Directional Textual Inversion for Personalized Text-to-Image Generation
Kunhee Kim, NaHyeon Park, Kibeom Hong, Hyunjung Shim
2025-12-16
Summary
This paper focuses on improving how we personalize images created from text using a technique called Textual Inversion. Essentially, it's about making AI-generated images better reflect a specific style or subject you want, like a particular person or object.
What's the problem?
Current methods for personalization, like Textual Inversion, often struggle when the instructions (prompts) are complicated. The issue is that the AI learns new 'keywords' to represent your desired style, but these keywords become too strong, messing up how the AI understands the overall prompt. Think of it like shouting one word in a sentence – it drowns out everything else. This happens because the AI changes not just *what* the keyword means, but also *how strongly* it's emphasized, and that strong emphasis throws things off.
What's the solution?
The researchers developed a new approach called Directional Textual Inversion (DTI). Instead of letting the AI change both the meaning *and* strength of the new keywords, DTI keeps the strength constant and only adjusts the meaning. It’s like focusing on the direction of a word, not how loudly it’s said. They use a special mathematical technique to ensure the keyword stays within a reasonable range and optimize it efficiently. This also allows for smooth transitions between different personalized concepts, something the original method couldn't do.
Why it matters?
This work is important because it makes personalized image generation more reliable and controllable. By focusing on the 'direction' of the keywords, the AI can better understand complex prompts and create images that more accurately reflect what you want.
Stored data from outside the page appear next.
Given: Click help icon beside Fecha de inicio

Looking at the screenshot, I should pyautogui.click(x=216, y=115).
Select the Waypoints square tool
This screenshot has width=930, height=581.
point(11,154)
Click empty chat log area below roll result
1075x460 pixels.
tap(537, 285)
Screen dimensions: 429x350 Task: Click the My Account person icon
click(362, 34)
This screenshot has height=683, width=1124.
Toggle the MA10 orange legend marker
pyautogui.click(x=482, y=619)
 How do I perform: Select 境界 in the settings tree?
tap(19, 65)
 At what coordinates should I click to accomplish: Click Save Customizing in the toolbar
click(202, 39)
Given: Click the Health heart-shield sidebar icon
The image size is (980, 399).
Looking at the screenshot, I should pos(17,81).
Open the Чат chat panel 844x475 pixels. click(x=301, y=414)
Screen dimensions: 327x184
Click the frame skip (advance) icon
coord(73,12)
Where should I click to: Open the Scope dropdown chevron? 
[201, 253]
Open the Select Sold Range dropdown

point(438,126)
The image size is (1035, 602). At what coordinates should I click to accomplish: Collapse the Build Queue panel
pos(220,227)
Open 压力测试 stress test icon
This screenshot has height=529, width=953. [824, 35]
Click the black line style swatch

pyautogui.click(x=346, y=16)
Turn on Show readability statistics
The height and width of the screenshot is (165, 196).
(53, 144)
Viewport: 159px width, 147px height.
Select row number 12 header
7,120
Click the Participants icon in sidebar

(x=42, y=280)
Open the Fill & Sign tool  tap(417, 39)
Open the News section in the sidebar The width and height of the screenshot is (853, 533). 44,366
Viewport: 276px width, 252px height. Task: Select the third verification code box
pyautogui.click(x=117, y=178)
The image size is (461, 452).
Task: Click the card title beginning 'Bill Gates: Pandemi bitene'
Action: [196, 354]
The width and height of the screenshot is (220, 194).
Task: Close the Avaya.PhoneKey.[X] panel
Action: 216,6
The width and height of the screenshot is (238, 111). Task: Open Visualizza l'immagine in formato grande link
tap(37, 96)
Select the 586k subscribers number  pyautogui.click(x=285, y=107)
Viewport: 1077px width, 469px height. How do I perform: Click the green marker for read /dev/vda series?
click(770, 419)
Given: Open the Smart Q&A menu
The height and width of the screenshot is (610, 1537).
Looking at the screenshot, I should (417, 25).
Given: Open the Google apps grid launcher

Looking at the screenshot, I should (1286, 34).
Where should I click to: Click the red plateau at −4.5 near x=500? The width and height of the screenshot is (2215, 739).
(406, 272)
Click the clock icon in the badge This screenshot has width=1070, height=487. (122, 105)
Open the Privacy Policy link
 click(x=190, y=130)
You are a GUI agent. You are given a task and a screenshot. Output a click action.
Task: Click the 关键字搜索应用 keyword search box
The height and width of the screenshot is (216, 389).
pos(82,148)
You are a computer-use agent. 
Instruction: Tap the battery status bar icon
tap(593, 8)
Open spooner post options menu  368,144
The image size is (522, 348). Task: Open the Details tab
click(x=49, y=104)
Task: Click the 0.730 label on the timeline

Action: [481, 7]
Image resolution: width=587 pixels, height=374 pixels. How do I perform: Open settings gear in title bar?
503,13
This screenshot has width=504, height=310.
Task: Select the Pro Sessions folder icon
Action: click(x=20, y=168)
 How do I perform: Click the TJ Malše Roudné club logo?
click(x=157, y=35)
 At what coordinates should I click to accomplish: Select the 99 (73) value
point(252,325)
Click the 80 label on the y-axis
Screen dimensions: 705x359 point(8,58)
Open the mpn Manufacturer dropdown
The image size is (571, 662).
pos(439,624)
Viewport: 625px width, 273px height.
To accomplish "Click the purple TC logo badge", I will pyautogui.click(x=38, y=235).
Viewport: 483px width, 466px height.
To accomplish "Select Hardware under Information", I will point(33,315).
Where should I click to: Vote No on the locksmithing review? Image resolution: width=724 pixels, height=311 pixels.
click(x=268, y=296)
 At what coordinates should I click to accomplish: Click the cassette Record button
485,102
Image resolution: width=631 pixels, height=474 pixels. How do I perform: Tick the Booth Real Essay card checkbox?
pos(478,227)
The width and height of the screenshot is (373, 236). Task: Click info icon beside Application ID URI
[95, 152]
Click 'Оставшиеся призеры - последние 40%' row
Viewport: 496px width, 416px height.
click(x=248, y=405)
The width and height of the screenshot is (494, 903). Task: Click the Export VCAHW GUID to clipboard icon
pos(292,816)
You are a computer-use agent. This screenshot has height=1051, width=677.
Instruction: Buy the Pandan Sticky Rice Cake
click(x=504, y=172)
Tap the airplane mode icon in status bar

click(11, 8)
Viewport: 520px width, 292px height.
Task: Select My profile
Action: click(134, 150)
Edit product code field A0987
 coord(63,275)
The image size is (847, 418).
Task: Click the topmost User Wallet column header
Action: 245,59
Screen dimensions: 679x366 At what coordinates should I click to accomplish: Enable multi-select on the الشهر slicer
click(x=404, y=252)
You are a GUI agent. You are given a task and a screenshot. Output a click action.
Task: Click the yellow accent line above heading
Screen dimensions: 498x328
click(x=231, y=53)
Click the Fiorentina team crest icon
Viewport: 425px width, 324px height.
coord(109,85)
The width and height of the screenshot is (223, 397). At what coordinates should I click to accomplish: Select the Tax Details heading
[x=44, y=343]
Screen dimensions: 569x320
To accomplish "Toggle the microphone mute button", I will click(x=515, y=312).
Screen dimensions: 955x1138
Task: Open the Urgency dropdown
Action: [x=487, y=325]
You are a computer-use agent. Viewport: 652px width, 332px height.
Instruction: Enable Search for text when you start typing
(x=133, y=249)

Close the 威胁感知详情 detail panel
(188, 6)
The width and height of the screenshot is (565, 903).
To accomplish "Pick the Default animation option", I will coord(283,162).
Plus, the ability to smoothly blend between different styles opens up new creative possibilities.
Abstract
Textual Inversion (TI) is an efficient approach to text-to-image personalization but often fails on complex prompts. We trace these failures to embedding norm inflation: learned tokens drift to out-of-distribution magnitudes, degrading prompt conditioning in pre-norm Transformers. Empirically, we show semantics are primarily encoded by direction in CLIP token space, while inflated norms harm contextualization; theoretically, we analyze how large magnitudes attenuate positional information and hinder residual updates in pre-norm blocks. We propose Directional Textual Inversion (DTI), which fixes the embedding magnitude to an in-distribution scale and optimizes only direction on the unit hypersphere via Riemannian SGD. We cast direction learning as MAP with a von Mises-Fisher prior, yielding a constant-direction prior gradient that is simple and efficient to incorporate. Across personalization tasks, DTI improves text fidelity over TI and TI-variants while maintaining subject similarity. Crucially, DTI's hyperspherical parameterization enables smooth, semantically coherent interpolation between learned concepts (slerp), a capability that is absent in standard TI. Our findings suggest that direction-only optimization is a robust and scalable path for prompt-faithful personalization.